+++ Material provided +++

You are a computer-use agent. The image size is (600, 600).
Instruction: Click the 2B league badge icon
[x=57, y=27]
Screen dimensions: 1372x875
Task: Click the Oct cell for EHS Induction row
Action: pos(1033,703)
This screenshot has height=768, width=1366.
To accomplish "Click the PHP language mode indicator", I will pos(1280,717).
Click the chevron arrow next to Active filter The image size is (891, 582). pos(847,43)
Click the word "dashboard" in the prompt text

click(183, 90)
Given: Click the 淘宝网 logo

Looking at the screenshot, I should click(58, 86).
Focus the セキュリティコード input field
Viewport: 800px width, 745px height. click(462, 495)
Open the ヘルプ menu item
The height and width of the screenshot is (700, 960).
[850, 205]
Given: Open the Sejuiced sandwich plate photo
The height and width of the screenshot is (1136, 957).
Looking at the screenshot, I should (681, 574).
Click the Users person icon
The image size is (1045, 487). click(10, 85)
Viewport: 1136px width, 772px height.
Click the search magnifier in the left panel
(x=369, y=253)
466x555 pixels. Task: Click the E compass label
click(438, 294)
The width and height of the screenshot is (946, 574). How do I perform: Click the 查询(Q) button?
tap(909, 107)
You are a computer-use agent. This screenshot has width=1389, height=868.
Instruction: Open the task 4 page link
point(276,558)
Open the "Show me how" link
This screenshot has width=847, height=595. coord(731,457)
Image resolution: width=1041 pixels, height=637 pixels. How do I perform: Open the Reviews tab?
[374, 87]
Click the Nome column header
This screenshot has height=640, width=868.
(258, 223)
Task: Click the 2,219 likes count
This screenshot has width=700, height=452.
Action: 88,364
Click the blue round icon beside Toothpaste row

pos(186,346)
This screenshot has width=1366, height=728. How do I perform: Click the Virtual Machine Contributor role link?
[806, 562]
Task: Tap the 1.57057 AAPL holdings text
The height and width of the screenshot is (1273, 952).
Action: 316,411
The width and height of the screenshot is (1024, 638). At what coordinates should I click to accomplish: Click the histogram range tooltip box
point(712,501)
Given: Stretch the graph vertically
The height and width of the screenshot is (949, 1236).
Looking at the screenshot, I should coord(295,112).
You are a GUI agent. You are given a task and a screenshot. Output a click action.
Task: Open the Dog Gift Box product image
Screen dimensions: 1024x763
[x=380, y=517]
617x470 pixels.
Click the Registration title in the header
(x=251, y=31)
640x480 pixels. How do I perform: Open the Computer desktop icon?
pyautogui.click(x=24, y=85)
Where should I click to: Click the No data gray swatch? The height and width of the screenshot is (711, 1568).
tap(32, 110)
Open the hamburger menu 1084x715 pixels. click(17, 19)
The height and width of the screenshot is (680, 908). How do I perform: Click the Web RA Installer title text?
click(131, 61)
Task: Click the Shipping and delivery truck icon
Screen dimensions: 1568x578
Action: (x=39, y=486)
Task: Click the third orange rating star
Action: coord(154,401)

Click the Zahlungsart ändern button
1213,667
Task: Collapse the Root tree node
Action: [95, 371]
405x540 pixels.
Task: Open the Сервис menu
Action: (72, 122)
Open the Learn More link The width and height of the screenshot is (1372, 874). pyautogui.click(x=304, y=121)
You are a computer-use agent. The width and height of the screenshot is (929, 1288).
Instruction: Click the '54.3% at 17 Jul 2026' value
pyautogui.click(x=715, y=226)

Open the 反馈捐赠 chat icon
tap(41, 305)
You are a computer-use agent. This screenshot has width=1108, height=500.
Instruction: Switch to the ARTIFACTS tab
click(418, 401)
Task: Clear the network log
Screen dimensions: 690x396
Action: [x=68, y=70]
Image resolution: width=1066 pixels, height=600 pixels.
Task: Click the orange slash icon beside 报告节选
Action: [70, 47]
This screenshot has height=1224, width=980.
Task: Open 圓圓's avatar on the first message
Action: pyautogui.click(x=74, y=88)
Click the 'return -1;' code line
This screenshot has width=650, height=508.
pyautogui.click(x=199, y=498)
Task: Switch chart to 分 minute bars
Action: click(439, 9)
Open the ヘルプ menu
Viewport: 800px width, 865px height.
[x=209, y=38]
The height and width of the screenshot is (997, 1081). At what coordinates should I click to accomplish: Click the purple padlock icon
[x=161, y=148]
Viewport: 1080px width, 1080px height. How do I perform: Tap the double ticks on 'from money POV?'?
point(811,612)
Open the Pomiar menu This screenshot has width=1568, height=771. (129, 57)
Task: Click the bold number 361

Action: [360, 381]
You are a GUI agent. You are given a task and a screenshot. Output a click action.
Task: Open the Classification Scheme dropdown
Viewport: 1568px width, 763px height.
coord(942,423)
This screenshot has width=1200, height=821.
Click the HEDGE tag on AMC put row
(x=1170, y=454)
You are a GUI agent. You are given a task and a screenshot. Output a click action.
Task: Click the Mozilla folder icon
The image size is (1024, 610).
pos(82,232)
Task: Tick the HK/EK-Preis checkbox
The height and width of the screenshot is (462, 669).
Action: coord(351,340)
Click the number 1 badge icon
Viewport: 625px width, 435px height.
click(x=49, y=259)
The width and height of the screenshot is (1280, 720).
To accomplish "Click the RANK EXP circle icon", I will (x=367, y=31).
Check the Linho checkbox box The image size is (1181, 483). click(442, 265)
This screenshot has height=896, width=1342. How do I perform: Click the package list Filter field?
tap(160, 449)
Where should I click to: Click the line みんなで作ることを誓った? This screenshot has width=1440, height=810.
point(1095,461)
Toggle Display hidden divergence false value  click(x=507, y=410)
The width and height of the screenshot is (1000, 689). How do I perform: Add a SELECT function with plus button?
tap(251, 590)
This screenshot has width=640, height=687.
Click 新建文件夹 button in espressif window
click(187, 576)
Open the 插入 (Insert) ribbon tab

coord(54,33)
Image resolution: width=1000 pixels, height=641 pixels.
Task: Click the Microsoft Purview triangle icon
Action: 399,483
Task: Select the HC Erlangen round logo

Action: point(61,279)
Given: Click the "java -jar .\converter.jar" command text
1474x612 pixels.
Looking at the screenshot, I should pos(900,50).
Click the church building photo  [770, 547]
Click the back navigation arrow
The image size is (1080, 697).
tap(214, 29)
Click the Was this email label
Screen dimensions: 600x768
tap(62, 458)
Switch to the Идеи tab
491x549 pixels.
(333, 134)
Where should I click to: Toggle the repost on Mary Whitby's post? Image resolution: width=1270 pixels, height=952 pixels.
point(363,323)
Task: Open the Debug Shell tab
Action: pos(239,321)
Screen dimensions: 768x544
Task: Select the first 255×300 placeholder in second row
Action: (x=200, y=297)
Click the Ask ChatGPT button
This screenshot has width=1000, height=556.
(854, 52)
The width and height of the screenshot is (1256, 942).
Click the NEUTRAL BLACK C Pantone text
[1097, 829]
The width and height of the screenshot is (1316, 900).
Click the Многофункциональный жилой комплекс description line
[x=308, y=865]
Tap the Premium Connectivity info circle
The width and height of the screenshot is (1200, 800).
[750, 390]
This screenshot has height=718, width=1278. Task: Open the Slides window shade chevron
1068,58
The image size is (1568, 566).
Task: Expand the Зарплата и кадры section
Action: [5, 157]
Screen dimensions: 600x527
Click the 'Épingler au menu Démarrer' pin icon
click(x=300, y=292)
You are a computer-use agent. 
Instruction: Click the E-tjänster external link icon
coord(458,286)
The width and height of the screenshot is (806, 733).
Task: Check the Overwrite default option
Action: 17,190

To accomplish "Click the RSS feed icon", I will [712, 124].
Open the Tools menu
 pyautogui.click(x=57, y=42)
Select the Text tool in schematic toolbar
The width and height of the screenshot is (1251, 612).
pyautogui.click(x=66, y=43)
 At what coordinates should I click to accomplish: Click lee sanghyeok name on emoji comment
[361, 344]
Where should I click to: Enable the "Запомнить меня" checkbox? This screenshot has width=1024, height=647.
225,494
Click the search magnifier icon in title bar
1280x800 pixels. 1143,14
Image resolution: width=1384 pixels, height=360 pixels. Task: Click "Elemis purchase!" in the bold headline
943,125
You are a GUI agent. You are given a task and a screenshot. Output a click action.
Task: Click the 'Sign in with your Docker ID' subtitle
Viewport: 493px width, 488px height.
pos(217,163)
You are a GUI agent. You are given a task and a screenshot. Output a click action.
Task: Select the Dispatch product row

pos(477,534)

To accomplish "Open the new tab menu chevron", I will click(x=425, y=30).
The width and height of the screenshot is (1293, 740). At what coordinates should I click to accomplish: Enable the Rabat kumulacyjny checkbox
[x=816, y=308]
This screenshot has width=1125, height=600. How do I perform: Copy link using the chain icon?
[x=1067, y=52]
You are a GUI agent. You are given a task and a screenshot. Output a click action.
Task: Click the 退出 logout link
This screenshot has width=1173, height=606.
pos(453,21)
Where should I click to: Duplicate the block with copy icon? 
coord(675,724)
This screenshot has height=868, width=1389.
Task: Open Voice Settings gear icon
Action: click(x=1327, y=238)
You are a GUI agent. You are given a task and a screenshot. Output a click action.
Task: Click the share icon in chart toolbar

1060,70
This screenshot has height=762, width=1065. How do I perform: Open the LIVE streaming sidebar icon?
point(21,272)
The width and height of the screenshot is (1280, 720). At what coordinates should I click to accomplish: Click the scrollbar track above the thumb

+++

§ **Exercise description**: Word for word, restate the lines above from the line containing "Where should I click to: Click the line" through the line containing "Toggle Display hidden", with both included and nothing else.

§ **Exercise response**:
Where should I click to: Click the line みんなで作ることを誓った? This screenshot has width=1440, height=810.
point(1095,461)
Toggle Display hidden divergence false value  click(x=507, y=410)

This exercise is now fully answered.